Wiceszef reżimowej administracji Aleksandra Łukaszenki Dzmitryj Kruty stwierdził, że sankcje wcale nie dotkną Białorusi, ponieważ ma ona wielu przyjaciół. Ocenił także, ile Białoruś kosztować będą sankcje.

Zdaniem Krutego Białoruś dobrze radzi sobie z "presją sankcyjną", która w jego ocenie jest jedynym zagrożeniem dla bezpieczeństwa gospodarczego kraju.

- Uzwględniając presję sankcyjną i analizy dotyczące przedsiębiorstw, które znalazły się na odpowiednich listach, sporządzono bardziej „twórczą” matrycę dostaw do Europy - mówił Kruty. - Co do tych towarów i usług, których nie objęły sankcje, to nie jest planowany żaden spadek - dodał.

Poinformował, że dotychczas zgłoszono już 50 proc. przyszłorocznych zamówień eksportowych. Jego zdaniem to "wcale nie tak mało".

- Co do grupy, która znajduje się na listach sankcyjnych, jest to wg ocen ekspertów ok. 250-300 mln dolarów rocznie. To przede wszystkim grupa energetyczna i grupa petrochemiczna. Oczywiście jest planowane zmniejszenie dostaw - powiedział.

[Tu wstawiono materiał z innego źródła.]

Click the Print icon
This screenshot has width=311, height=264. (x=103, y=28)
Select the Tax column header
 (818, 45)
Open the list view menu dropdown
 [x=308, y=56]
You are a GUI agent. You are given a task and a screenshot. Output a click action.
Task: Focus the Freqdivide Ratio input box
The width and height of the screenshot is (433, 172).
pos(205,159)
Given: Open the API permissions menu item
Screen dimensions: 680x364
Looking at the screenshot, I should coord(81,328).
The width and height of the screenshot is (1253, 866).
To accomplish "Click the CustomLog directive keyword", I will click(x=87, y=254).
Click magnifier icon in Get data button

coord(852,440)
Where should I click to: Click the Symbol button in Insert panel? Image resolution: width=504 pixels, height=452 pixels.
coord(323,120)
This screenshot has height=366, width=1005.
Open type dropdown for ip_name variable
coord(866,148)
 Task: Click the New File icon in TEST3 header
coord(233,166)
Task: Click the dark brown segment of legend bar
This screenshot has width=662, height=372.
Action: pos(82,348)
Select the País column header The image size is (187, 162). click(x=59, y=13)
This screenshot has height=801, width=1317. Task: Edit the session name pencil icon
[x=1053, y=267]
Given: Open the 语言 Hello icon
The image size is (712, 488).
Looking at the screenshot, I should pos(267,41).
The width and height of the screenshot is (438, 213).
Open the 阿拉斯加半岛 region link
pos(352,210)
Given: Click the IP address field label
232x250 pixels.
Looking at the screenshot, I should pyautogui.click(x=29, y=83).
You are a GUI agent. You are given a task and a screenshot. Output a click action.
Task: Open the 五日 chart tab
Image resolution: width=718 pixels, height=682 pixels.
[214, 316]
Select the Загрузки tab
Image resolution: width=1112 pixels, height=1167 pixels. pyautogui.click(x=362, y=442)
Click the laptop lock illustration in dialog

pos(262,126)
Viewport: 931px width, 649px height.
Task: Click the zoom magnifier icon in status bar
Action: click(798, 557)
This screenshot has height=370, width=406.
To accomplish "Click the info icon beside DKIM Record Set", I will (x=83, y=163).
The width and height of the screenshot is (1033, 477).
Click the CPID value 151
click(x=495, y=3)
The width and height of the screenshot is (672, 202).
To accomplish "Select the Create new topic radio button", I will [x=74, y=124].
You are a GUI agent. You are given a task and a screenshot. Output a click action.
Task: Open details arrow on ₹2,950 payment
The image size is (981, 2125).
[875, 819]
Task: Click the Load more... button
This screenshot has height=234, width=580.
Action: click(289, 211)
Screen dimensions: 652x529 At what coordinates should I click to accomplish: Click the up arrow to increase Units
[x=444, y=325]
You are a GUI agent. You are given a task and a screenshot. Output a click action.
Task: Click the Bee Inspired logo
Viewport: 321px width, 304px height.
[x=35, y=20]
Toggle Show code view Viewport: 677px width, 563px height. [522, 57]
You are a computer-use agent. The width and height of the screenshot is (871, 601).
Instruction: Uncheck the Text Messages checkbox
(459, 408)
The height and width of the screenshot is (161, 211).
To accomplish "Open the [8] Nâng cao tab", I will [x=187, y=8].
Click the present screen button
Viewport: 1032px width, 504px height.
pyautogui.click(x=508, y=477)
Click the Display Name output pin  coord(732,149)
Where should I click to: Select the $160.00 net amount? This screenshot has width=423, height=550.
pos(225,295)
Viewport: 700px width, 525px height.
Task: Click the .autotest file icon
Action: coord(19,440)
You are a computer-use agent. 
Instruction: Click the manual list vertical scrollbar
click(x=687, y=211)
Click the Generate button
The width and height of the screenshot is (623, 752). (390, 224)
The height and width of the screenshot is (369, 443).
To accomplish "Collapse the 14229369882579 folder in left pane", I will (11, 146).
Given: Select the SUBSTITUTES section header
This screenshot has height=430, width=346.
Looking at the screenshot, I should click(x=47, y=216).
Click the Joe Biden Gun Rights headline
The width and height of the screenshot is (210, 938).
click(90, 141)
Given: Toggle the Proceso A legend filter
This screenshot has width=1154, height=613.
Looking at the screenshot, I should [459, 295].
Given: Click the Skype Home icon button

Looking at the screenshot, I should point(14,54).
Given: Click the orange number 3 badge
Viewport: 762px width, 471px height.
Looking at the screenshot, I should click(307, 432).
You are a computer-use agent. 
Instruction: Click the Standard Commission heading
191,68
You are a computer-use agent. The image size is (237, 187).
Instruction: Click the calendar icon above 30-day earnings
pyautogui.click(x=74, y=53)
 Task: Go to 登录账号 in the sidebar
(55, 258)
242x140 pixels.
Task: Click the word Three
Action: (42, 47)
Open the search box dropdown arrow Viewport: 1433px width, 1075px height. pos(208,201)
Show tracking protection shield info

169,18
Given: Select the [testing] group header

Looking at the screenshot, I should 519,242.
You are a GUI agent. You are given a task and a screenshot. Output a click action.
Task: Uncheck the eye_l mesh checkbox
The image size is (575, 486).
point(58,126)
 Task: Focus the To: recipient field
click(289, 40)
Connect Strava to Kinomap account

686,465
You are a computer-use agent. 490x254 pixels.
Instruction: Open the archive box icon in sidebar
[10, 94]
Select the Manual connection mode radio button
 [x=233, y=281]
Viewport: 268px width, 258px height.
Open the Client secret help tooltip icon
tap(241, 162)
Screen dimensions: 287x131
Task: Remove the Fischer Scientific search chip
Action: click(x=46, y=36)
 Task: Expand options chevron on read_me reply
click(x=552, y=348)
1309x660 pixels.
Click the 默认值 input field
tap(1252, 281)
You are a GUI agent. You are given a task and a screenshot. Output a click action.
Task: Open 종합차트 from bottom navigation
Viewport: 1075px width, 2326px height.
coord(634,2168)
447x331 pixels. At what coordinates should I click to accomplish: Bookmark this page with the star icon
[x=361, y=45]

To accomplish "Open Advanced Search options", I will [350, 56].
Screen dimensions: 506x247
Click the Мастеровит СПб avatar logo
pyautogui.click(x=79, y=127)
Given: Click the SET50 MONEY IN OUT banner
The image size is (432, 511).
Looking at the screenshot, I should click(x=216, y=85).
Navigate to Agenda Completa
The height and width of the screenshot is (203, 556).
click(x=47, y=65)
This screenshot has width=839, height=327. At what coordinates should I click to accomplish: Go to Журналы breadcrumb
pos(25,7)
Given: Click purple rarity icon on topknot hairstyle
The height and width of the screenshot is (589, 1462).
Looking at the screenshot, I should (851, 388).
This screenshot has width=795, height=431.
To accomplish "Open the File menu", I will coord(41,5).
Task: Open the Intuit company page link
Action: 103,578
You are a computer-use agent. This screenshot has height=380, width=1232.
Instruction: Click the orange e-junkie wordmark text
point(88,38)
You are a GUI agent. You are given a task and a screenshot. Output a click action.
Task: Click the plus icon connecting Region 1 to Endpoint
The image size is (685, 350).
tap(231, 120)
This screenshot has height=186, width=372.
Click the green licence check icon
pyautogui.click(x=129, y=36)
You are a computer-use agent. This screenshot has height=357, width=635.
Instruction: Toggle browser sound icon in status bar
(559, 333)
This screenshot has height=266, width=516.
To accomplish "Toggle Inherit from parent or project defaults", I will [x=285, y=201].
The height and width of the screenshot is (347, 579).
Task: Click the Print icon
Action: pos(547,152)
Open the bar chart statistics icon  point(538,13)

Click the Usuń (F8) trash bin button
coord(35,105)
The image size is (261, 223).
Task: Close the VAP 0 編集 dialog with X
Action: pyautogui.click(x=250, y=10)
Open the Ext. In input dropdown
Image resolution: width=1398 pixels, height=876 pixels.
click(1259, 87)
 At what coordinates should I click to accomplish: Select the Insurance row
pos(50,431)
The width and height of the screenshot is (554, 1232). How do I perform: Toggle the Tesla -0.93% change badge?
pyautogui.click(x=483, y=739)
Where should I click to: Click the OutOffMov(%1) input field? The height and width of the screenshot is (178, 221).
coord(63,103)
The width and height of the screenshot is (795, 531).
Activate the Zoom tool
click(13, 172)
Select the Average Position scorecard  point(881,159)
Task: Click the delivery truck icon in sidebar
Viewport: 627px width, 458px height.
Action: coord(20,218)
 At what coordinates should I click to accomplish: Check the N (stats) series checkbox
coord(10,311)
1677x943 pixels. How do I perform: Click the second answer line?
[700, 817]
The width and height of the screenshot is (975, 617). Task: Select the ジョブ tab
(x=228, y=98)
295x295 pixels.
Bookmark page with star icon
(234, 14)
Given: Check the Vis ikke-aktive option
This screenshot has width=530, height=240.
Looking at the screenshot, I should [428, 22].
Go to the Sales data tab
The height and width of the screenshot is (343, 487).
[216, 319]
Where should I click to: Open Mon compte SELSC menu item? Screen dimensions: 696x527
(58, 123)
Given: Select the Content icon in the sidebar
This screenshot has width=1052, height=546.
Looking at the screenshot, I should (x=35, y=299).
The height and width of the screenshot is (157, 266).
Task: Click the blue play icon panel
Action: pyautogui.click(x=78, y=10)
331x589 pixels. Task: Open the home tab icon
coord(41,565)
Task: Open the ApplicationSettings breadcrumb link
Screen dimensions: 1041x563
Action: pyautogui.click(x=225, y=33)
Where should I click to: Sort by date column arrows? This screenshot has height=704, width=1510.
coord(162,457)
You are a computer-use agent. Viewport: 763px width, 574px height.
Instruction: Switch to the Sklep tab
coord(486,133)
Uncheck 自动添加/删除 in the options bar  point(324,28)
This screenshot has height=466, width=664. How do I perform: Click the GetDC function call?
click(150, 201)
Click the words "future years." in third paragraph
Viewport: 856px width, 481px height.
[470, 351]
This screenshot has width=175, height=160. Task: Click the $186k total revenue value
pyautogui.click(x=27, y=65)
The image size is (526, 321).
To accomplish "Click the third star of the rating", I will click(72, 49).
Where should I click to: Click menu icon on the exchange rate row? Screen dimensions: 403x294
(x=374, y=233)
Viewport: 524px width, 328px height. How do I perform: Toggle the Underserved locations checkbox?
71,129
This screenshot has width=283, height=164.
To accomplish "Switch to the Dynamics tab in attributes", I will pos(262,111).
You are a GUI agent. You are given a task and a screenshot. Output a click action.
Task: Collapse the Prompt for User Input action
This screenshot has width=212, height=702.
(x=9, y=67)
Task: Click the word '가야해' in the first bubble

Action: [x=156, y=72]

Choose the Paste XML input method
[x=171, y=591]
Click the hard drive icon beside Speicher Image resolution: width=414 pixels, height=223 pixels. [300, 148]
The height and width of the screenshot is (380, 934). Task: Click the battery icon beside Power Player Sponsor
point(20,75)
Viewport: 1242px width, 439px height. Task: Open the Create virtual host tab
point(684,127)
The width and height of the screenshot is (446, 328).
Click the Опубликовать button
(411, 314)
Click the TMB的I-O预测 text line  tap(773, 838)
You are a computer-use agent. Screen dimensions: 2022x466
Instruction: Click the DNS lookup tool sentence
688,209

Według jego słów Białorusi nie uda się odizolować, ponieważ ma ona wielu przyjaciół i partnerów. Białoruś planuje skierować eksport na rynek chiński i afrykański. Straty zostaną zaś zrekompensowane dzięki niskim kosztom rosyjskiego gazu oraz zaoszczędzeniu na nim po otwarciu nowego bloku elektrowni jądrowej w Ostrowcu.

Na Białoruś i decydentów odpowiedzialnych za wywołanie kryzysu migracyjnego nałożono piąty już pakiet sankcji. Na liście sankcyjnej znalazły się poszczególne osoby, a także linie lotnicze Belavia, stołeczne hotele czy przedsiębiorstwa państwowe. Trwają także prace nad szóstym pakietem.